TASK ITEM: Search the records below for the string "Share" and report only the number of lines that contain it.

DATASET ENTRIES:

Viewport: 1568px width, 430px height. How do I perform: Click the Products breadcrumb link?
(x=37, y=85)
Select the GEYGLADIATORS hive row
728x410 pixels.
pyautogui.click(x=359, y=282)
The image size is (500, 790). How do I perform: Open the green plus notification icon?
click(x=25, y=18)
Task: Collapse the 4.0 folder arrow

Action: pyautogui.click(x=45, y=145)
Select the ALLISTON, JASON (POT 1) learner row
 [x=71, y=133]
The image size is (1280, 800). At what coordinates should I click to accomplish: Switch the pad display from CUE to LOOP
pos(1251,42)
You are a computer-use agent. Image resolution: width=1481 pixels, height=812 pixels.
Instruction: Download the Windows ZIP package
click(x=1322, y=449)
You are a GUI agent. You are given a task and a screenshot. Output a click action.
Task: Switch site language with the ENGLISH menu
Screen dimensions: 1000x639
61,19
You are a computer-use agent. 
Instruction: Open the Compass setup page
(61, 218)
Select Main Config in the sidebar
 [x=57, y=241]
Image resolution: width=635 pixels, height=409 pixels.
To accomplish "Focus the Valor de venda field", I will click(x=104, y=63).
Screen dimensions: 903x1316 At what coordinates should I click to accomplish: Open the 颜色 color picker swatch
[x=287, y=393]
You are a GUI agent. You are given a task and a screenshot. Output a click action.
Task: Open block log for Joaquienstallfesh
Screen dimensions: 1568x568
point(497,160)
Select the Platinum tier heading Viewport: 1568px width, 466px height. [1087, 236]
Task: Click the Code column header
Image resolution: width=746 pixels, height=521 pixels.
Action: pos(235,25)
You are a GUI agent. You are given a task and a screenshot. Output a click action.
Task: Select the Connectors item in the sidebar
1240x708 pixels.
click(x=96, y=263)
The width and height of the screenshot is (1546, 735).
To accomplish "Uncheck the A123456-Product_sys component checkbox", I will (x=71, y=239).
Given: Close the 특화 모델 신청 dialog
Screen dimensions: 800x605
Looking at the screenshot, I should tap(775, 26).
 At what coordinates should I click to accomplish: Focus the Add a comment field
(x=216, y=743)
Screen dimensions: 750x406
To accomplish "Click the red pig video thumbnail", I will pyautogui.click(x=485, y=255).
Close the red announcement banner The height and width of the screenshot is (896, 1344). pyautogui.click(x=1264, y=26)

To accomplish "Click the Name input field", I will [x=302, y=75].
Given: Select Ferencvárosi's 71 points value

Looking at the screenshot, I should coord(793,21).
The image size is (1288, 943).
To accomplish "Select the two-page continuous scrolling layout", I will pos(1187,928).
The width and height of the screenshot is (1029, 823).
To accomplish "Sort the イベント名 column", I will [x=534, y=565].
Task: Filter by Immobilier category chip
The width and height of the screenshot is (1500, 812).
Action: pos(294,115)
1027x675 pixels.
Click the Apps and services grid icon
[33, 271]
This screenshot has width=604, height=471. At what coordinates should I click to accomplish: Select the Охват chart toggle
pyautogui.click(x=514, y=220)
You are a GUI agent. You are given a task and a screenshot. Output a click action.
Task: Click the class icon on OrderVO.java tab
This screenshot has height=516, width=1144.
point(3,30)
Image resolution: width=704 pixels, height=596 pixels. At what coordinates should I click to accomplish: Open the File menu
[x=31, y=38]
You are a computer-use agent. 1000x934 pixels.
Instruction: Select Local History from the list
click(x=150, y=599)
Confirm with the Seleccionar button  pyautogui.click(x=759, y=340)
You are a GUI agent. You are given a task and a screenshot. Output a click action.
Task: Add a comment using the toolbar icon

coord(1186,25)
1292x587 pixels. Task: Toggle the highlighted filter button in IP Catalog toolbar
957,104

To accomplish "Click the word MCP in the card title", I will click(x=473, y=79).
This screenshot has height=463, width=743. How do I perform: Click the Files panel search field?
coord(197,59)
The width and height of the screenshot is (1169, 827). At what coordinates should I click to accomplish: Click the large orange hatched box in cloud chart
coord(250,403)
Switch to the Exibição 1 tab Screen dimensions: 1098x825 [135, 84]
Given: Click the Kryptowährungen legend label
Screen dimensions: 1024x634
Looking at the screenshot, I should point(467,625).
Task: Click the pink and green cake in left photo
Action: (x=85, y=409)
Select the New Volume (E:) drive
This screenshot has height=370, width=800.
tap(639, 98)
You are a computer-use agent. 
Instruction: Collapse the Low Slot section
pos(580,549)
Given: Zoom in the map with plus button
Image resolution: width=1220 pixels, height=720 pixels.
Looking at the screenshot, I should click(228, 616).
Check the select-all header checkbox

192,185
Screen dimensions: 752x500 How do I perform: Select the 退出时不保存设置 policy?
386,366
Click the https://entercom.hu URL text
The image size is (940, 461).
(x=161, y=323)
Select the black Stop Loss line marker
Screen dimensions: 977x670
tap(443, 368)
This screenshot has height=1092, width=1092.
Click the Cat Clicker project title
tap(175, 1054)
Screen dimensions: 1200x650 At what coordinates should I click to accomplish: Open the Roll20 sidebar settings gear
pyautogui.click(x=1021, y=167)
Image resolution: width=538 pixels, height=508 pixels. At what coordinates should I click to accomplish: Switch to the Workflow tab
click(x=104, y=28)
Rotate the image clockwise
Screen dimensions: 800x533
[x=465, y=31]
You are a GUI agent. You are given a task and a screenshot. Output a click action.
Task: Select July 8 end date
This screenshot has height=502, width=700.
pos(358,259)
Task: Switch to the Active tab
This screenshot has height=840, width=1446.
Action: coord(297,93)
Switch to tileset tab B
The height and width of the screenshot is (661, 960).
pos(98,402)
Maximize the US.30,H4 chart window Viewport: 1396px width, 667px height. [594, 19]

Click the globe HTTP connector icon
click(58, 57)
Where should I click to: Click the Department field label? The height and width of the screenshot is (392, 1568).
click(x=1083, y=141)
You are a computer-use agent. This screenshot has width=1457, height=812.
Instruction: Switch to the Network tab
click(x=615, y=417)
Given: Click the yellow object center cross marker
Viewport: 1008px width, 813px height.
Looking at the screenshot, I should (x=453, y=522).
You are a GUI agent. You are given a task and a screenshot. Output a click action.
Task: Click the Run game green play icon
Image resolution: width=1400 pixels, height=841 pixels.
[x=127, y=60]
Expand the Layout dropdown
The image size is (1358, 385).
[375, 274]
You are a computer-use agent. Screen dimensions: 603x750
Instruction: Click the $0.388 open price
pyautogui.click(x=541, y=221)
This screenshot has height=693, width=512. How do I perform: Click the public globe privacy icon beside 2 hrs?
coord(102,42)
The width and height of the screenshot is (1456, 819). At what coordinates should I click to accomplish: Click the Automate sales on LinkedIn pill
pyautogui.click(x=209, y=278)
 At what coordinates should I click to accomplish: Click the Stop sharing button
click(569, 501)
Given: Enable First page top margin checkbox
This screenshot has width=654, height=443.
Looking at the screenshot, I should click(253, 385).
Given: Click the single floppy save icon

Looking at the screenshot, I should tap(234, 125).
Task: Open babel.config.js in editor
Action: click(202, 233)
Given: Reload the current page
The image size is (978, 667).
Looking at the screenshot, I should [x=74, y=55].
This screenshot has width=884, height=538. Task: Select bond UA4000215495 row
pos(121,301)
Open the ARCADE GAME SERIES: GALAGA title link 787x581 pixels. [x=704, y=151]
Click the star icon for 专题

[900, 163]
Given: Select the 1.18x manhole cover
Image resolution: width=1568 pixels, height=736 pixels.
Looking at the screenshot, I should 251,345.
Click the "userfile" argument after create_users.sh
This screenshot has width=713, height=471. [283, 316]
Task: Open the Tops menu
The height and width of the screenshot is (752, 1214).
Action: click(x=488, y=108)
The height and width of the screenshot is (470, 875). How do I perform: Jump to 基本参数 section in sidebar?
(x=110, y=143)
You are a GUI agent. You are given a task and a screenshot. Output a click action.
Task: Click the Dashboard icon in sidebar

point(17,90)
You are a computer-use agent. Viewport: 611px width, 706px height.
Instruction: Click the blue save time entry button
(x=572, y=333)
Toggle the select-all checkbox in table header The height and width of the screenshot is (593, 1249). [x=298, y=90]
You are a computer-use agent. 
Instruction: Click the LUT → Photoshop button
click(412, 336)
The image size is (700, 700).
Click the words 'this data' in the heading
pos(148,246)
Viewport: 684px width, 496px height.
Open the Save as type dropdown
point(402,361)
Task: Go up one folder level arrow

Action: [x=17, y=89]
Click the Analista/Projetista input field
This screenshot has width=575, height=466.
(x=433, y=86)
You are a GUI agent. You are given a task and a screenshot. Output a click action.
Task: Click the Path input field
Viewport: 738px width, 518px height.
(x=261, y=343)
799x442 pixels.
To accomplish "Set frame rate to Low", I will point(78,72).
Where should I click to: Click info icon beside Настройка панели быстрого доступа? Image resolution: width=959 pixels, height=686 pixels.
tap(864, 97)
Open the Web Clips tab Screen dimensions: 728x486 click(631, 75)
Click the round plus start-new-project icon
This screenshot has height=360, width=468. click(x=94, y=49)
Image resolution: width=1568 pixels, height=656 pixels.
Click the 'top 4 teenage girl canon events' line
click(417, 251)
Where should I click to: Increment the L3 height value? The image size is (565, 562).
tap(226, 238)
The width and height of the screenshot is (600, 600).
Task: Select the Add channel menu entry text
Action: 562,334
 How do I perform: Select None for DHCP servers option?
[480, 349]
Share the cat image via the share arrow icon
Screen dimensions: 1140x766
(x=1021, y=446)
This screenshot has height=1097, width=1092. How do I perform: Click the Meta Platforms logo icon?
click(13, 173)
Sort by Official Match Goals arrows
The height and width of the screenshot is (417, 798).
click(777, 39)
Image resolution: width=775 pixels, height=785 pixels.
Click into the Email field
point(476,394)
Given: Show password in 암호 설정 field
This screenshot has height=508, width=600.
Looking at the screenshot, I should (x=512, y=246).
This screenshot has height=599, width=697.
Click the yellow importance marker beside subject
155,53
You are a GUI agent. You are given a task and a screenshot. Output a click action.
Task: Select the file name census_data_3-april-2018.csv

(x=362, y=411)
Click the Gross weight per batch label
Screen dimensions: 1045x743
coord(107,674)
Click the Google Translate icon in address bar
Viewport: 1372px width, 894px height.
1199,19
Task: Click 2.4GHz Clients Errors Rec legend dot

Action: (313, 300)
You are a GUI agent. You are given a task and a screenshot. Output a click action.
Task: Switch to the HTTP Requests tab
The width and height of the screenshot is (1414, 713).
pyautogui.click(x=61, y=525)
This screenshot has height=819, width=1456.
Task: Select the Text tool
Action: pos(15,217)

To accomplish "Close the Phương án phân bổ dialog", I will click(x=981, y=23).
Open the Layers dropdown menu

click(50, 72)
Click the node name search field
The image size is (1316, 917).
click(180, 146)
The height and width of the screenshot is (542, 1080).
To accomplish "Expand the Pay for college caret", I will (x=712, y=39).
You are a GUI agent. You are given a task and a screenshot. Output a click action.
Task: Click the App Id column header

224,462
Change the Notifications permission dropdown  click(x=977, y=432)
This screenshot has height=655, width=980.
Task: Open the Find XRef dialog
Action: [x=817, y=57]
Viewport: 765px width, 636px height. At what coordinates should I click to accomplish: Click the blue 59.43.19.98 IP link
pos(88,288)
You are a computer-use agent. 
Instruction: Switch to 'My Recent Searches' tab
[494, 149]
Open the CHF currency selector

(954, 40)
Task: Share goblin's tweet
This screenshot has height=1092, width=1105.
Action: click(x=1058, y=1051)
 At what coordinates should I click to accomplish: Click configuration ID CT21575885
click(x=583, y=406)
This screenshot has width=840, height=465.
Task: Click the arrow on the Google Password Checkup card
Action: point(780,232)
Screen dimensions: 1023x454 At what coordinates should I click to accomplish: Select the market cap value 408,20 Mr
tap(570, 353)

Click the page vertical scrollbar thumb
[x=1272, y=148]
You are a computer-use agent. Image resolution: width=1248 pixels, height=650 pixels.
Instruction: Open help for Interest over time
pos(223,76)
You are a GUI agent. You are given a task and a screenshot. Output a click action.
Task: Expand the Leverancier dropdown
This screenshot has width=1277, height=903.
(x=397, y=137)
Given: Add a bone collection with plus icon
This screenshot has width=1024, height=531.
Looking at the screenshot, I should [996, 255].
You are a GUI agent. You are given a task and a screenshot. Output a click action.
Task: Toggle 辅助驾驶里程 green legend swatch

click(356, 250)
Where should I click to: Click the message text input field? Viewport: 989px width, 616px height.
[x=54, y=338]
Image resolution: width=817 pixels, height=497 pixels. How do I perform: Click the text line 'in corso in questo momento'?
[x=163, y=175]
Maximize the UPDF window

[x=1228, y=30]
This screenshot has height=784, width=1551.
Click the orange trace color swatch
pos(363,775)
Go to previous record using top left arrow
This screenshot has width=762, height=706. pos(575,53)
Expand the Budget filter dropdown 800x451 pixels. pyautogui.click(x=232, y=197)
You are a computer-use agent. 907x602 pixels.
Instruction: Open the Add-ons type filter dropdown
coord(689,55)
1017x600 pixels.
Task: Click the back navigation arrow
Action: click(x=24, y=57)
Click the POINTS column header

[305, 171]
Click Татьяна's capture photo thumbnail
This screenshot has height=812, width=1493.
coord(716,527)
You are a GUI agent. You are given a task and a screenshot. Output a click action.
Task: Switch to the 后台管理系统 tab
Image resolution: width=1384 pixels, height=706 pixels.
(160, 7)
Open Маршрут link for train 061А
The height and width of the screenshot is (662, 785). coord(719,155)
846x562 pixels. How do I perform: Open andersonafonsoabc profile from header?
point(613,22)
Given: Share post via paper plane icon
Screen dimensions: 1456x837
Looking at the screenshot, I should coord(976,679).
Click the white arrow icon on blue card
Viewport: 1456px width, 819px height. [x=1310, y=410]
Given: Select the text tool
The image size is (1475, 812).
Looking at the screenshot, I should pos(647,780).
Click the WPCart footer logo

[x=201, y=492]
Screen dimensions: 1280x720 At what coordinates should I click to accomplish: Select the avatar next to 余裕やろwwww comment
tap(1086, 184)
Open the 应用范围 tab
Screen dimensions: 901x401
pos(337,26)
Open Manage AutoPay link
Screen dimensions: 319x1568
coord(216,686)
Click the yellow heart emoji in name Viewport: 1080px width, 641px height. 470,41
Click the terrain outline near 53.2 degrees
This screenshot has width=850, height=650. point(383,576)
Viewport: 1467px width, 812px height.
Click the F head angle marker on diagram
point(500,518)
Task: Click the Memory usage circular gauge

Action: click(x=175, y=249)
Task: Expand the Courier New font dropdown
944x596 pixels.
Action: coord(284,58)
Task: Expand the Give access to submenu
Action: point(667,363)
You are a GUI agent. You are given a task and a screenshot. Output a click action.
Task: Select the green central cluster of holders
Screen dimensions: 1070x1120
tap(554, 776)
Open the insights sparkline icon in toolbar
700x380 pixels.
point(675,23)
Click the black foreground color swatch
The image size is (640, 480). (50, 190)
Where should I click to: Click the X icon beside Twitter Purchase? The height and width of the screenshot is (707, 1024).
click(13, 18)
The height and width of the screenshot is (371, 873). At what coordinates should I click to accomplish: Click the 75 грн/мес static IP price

RESULT OF THE EXERCISE: 3